What this task involves ▸ Copy each line below exactly.

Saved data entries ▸
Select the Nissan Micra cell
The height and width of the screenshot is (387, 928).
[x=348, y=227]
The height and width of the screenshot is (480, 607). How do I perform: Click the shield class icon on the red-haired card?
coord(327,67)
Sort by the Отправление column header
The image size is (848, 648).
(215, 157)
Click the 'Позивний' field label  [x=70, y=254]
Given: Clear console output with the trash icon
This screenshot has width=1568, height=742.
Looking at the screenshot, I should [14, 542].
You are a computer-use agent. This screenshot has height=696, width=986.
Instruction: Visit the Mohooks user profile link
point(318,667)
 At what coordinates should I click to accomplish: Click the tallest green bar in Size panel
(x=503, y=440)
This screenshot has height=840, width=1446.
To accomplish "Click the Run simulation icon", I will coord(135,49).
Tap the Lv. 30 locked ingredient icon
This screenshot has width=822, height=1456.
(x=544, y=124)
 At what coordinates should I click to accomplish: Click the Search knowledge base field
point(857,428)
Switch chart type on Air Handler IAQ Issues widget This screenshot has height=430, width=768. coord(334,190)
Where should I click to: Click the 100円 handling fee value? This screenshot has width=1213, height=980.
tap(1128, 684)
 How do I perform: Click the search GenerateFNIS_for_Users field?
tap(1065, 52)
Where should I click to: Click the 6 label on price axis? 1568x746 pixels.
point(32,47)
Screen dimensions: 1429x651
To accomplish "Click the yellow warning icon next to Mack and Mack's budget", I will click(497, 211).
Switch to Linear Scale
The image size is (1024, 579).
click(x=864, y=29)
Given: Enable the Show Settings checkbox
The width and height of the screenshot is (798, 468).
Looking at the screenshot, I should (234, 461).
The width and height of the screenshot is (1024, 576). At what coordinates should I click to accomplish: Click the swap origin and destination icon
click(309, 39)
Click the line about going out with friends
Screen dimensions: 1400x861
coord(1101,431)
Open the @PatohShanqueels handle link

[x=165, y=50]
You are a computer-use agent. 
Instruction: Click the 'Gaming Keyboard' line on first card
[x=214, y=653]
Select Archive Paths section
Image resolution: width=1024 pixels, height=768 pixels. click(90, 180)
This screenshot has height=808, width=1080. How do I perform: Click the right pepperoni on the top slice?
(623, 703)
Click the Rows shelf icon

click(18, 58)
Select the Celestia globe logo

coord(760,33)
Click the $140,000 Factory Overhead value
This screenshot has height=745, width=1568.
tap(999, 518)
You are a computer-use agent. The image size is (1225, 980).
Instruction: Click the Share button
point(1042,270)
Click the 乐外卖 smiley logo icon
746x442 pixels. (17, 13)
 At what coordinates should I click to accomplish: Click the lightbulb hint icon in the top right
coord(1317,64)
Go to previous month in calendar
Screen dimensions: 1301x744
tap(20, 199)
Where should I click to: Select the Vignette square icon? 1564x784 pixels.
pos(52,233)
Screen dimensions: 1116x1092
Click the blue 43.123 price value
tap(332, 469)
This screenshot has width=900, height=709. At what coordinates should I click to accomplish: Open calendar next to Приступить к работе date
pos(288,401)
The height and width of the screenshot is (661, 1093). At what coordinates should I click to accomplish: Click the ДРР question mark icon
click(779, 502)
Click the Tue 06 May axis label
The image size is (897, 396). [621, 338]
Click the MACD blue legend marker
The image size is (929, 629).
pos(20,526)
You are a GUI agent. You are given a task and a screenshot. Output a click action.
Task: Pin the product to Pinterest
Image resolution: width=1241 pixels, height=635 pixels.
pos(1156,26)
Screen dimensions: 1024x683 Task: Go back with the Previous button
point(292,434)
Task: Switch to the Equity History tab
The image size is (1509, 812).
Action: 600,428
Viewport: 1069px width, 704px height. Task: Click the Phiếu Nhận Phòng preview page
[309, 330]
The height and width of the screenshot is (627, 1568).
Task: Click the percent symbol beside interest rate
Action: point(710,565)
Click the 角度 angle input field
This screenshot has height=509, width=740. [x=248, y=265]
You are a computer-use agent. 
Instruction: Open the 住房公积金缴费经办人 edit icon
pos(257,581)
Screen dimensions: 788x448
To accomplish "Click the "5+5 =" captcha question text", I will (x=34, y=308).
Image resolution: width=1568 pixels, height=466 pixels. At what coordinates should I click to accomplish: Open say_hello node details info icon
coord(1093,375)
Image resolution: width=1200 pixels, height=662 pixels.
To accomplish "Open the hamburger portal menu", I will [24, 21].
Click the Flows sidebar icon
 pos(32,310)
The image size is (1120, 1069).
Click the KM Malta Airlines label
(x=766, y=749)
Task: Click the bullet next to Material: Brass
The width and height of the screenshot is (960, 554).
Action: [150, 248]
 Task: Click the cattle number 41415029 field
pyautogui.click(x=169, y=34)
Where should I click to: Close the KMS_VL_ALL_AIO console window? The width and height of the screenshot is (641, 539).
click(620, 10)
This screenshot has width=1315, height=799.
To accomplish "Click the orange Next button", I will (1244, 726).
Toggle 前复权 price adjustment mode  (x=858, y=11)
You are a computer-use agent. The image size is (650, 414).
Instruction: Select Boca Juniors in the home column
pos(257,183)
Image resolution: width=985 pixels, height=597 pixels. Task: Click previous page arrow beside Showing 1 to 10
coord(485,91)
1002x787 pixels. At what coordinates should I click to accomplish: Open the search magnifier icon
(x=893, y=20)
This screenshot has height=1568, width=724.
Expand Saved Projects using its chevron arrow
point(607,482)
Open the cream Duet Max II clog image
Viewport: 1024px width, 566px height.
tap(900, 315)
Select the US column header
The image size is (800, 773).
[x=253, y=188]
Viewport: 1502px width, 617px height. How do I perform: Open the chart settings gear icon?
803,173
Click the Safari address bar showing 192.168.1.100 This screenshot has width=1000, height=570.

Task answer ▸
Select the Nissan Micra cell
The height and width of the screenshot is (387, 928).
[x=348, y=227]
The height and width of the screenshot is (480, 607). How do I perform: Click the shield class icon on the red-haired card?
coord(327,67)
Sort by the Отправление column header
The image size is (848, 648).
(215, 157)
Click the 'Позивний' field label  [x=70, y=254]
Given: Clear console output with the trash icon
This screenshot has width=1568, height=742.
Looking at the screenshot, I should [14, 542].
You are a computer-use agent. This screenshot has height=696, width=986.
Instruction: Visit the Mohooks user profile link
point(318,667)
 At what coordinates should I click to accomplish: Click the tallest green bar in Size panel
(x=503, y=440)
This screenshot has height=840, width=1446.
To accomplish "Click the Run simulation icon", I will coord(135,49).
Tap the Lv. 30 locked ingredient icon
This screenshot has width=822, height=1456.
(x=544, y=124)
 At what coordinates should I click to accomplish: Click the Search knowledge base field
point(857,428)
Switch chart type on Air Handler IAQ Issues widget This screenshot has height=430, width=768. coord(334,190)
Where should I click to: Click the 100円 handling fee value? This screenshot has width=1213, height=980.
tap(1128, 684)
 How do I perform: Click the search GenerateFNIS_for_Users field?
tap(1065, 52)
Where should I click to: Click the 6 label on price axis? 1568x746 pixels.
point(32,47)
Screen dimensions: 1429x651
To accomplish "Click the yellow warning icon next to Mack and Mack's budget", I will click(497, 211).
Switch to Linear Scale
The image size is (1024, 579).
click(x=864, y=29)
Given: Enable the Show Settings checkbox
The width and height of the screenshot is (798, 468).
Looking at the screenshot, I should (234, 461).
The width and height of the screenshot is (1024, 576). At what coordinates should I click to accomplish: Click the swap origin and destination icon
click(309, 39)
Click the line about going out with friends
Screen dimensions: 1400x861
coord(1101,431)
Open the @PatohShanqueels handle link

[x=165, y=50]
You are a computer-use agent. 
Instruction: Click the 'Gaming Keyboard' line on first card
[x=214, y=653]
Select Archive Paths section
Image resolution: width=1024 pixels, height=768 pixels. click(90, 180)
This screenshot has height=808, width=1080. How do I perform: Click the right pepperoni on the top slice?
(623, 703)
Click the Rows shelf icon

click(18, 58)
Select the Celestia globe logo

coord(760,33)
Click the $140,000 Factory Overhead value
This screenshot has height=745, width=1568.
tap(999, 518)
You are a computer-use agent. The image size is (1225, 980).
Instruction: Click the Share button
point(1042,270)
Click the 乐外卖 smiley logo icon
746x442 pixels. (17, 13)
 At what coordinates should I click to accomplish: Click the lightbulb hint icon in the top right
coord(1317,64)
Go to previous month in calendar
Screen dimensions: 1301x744
tap(20, 199)
Where should I click to: Select the Vignette square icon? 1564x784 pixels.
pos(52,233)
Screen dimensions: 1116x1092
Click the blue 43.123 price value
tap(332, 469)
This screenshot has width=900, height=709. At what coordinates should I click to accomplish: Open calendar next to Приступить к работе date
pos(288,401)
The height and width of the screenshot is (661, 1093). At what coordinates should I click to accomplish: Click the ДРР question mark icon
click(779, 502)
Click the Tue 06 May axis label
The image size is (897, 396). [621, 338]
Click the MACD blue legend marker
The image size is (929, 629).
pos(20,526)
You are a GUI agent. You are given a task and a screenshot. Output a click action.
Task: Pin the product to Pinterest
Image resolution: width=1241 pixels, height=635 pixels.
pos(1156,26)
Screen dimensions: 1024x683 Task: Go back with the Previous button
point(292,434)
Task: Switch to the Equity History tab
The image size is (1509, 812).
Action: 600,428
Viewport: 1069px width, 704px height. Task: Click the Phiếu Nhận Phòng preview page
[309, 330]
The height and width of the screenshot is (627, 1568).
Task: Click the percent symbol beside interest rate
Action: point(710,565)
Click the 角度 angle input field
This screenshot has height=509, width=740. [x=248, y=265]
You are a computer-use agent. 
Instruction: Open the 住房公积金缴费经办人 edit icon
pos(257,581)
Screen dimensions: 788x448
To accomplish "Click the "5+5 =" captcha question text", I will (x=34, y=308).
Image resolution: width=1568 pixels, height=466 pixels. At what coordinates should I click to accomplish: Open say_hello node details info icon
coord(1093,375)
Image resolution: width=1200 pixels, height=662 pixels.
To accomplish "Open the hamburger portal menu", I will [24, 21].
Click the Flows sidebar icon
 pos(32,310)
The image size is (1120, 1069).
Click the KM Malta Airlines label
(x=766, y=749)
Task: Click the bullet next to Material: Brass
The width and height of the screenshot is (960, 554).
Action: [150, 248]
 Task: Click the cattle number 41415029 field
pyautogui.click(x=169, y=34)
Where should I click to: Close the KMS_VL_ALL_AIO console window? The width and height of the screenshot is (641, 539).
click(620, 10)
This screenshot has width=1315, height=799.
To accomplish "Click the orange Next button", I will (1244, 726).
Toggle 前复权 price adjustment mode  (x=858, y=11)
You are a computer-use agent. The image size is (650, 414).
Instruction: Select Boca Juniors in the home column
pos(257,183)
Image resolution: width=985 pixels, height=597 pixels. Task: Click previous page arrow beside Showing 1 to 10
coord(485,91)
1002x787 pixels. At what coordinates should I click to accomplish: Open the search magnifier icon
(x=893, y=20)
This screenshot has height=1568, width=724.
Expand Saved Projects using its chevron arrow
point(607,482)
Open the cream Duet Max II clog image
Viewport: 1024px width, 566px height.
tap(900, 315)
Select the US column header
The image size is (800, 773).
[x=253, y=188]
Viewport: 1502px width, 617px height. How do I perform: Open the chart settings gear icon?
803,173
Click the Safari address bar showing 192.168.1.100 This screenshot has width=1000, height=570.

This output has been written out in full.